Exploration of fragment-derived modulators of glycoside hydrolases

Previous work at York demonstrated that fragment molecules can increase the activity of the glycoside hydrolase, BtGH84. The initial aim of this project was to use fragment-based discovery methods to identify activators of several enzymes used in cellulose degradation where low activity is one of the limiting steps in the industrial process. This was successful for one enzyme, the fungal glycoside hydrolase, TrBgl2. The characterisation of the mechanism of activation for this enzyme is the main focus of this thesis. A fragment screen of a library of 560 commercially available fragments using a kinetic assay identified a small molecule activator of TrBgl2. An analogue by catalogue approach and detailed kinetic analysis identified compounds that behaved as nonessential activators with up to a 2-fold increase in maximum activation. The compounds did not activate the related bacterial glycoside hydrolase CcBglA demonstrating specificity. Interestingly, an analogue of the initial fragment inhibits both TrBgl2 and CcBglA, apparently through a mixed-model mechanism.
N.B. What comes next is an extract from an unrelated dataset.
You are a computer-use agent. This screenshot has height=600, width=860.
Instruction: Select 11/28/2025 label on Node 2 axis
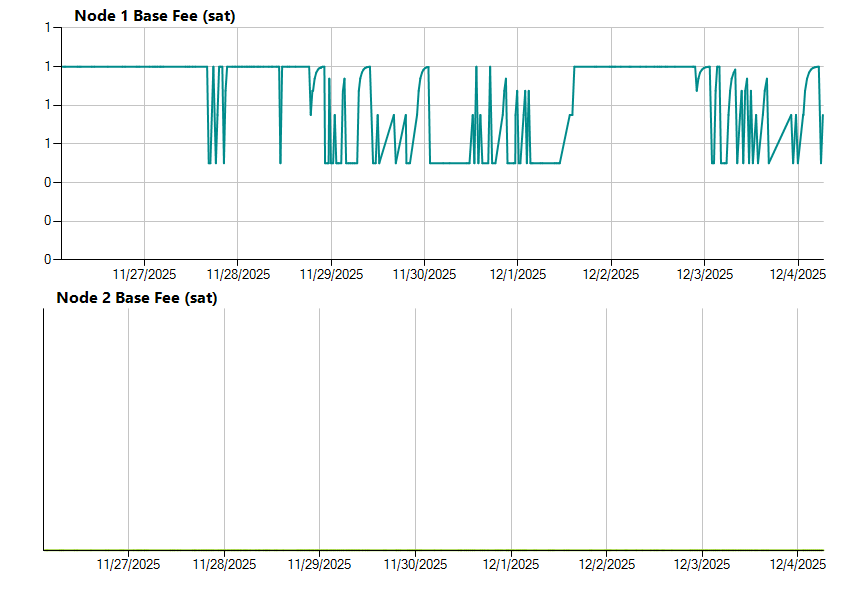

Although it was not possible to determine crystal structures of activator binding to 55 kDa TrBgl2, solution NMR experiments demonstrated a specific binding site for the activator. A partial assignment of the NMR spectrum gave the identity of the amino acids at this site, allowing a model for TrBgl2 activation to be built. The activator binds at the entrance of the substrate binding site, stabilizing the enzyme-substrate complex.